EXTRAIT À LIRE —
==*==

En repartant je croise un couple de belges qui me dit que la prochaine barrières est à 16h30 au 56e km … en faisant un petit calcul je me dis que ça devrait aller … mais en y réfléchissant un peu plus je m’aperçois qu’il ne faudra pas trainer.

Au 42e km on passe la magnifique Arche de Roquesaltes, j’aurai bien pris une photo … mais on en trouve plein sur internet et oui c’était magnifique, pleins de coureurs s’arrêtent pour prendre des photos … pas moi j’ai une barrière horaire à distancer.

Vers le 44e km je longe une route départementale et le chemin m’emmène directement sur un cirque magnifique, je n’ai toujours pas de photo et j’ai du mal à retrouver l’endroit sur Google Maps, mais l’endroit était vraiment magique, d’après ce que j’ai vu c’était près du prochain ravito La Roque Sainte-Marguerite …

La Roque Sainte-Marguerite, 8h20 de course, km 46

Il est 14h00, il me reste 2h30 pour faire 10km avec surement une grosse montée … ça commence à se tendre vraiment, la barrière horaire à 16h30 va vraiment être limite, mais je suis toujours confiant. Je me pose un peu, je bois et me restaure un peu. C’est un ravito de flotte uniquement, un peu raide quand même, je puise dans mes réserves de barres de céréales mais le gout sucré commence à m’écœurer, j’ai besoin de sel, de pâté, de saucisson ou de comté. Je traverse la petite rivière « la dourbie » et une montée assez raide m’attend. Je fais une pause technique et me revoilà reparti, je regarde petit à petit ma montre et je calcule les barrières horaires … tout semble se tendre de plus en plus, je suis lent très lent trop lent.

==*==

[Entrées indiquant où figurent les éléments]
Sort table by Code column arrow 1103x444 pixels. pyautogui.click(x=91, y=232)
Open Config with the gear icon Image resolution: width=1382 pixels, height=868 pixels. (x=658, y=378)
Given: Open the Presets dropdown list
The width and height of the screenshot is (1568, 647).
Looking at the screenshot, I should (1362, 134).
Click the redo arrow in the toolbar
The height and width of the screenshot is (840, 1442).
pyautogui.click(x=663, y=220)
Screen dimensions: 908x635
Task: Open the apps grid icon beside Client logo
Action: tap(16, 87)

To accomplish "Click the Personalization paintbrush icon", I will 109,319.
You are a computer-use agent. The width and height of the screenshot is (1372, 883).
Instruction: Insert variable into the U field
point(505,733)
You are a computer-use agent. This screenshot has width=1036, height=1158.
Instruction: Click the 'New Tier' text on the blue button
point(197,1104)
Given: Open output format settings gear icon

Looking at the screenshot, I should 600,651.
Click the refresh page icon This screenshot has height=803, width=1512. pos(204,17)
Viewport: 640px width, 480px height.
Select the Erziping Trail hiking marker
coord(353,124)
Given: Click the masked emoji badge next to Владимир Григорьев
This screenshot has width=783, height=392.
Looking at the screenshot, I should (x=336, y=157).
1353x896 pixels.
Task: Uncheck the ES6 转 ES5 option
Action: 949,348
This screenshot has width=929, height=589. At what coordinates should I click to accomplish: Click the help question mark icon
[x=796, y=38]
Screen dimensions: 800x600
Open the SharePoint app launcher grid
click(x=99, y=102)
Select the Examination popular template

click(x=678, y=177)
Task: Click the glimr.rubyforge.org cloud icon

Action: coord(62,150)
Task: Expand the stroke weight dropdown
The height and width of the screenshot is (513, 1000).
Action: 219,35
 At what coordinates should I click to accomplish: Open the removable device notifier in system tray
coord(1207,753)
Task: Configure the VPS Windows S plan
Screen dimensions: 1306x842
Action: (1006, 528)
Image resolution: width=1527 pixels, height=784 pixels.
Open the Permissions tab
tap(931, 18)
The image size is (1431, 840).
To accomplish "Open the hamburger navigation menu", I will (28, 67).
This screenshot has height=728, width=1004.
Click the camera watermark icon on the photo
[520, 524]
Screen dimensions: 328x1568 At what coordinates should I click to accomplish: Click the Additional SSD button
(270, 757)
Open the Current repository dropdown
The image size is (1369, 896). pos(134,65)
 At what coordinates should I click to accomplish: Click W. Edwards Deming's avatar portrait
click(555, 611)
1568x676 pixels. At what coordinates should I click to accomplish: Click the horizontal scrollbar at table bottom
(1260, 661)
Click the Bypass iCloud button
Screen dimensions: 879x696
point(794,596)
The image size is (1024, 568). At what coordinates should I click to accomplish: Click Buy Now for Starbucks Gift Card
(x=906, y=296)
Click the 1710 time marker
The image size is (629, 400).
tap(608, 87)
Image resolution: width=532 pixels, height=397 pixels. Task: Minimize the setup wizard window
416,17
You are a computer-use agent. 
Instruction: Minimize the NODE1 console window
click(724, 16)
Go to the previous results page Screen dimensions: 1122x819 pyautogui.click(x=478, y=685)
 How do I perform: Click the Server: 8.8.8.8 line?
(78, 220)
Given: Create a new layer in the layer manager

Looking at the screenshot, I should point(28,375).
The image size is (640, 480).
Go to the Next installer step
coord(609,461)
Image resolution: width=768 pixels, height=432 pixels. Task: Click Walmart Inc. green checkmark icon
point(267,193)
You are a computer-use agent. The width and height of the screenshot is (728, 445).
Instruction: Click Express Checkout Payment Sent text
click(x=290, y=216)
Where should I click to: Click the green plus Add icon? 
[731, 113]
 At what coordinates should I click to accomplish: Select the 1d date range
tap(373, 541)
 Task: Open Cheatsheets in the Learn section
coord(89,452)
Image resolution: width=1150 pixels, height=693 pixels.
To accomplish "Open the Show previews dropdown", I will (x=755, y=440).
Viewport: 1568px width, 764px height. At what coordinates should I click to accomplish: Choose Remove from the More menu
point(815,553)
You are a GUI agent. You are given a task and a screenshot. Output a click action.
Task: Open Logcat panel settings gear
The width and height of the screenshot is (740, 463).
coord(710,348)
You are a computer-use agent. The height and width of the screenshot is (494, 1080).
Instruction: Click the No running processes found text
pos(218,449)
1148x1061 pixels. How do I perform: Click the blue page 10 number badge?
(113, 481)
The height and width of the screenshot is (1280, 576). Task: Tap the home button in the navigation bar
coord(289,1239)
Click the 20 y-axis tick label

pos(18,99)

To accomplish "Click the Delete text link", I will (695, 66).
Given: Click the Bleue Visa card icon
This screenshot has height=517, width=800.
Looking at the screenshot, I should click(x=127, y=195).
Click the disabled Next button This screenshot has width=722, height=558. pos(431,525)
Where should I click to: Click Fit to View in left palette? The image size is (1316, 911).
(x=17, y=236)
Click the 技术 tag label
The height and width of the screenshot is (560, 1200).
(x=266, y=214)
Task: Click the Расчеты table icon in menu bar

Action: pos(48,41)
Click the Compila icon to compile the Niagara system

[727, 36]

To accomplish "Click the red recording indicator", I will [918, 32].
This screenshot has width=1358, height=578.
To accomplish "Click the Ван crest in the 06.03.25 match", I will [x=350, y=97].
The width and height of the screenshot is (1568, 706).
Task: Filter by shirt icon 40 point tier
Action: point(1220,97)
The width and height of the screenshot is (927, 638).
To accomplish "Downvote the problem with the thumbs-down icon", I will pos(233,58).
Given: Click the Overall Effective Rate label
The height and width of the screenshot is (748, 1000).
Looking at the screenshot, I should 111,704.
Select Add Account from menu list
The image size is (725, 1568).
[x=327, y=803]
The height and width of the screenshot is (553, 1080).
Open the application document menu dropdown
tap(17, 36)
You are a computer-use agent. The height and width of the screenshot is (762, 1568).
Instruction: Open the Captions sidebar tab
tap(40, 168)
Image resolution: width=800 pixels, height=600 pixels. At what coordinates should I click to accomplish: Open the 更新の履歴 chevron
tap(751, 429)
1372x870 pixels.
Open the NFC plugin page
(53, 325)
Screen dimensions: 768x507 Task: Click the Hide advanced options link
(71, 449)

==*==

CONSIGNES —
1. D'après le récit de course, à quelle heure et à quel kilomètre se trouve la prochaine barrière horaire annoncée par le couple de Belges ?
2. Poursuivez le récit de course après sa dernière phrase, en quelques phrases.

RÉPONSES ATTENDUES —
1. À 16h30, au 56e km.

2.
Vers le 50e km, une crampe aux cuisses me fait m’arrêter en pleine montée, les muscles tétanisent, je n’ai pas suffisamment manger et/ou bu. Je reprends une barre ou deux et je me refais doubler par un coureur un peu plus âgé que je redoublerai plus tard en descente. Cela commence à ressembler à une fin de course DNF (Did Not Finish ou abandon). A la sortie de la foret je m’approche du ravito, des gens et des bénévoles m’encouragent, les barrières officielles sont dépassées depuis 10 minutes, il est 16h40, j’arrive au ravito, il me semble avoir entendu que les barrières horaires ont été repoussées de 20 minutes, j’ai encore un peu de temps. Mon cerveau en a marre et me dit « Et si je m’arrêtais 10 minutes avant le point de passage, ni-vu ni connu je suis hors délai, je rentre en voiture et basta DNF et l’abandon ! », c’est ce que me dit mon crétin de cerveau depuis un bon moment, en fait depuis presque le début.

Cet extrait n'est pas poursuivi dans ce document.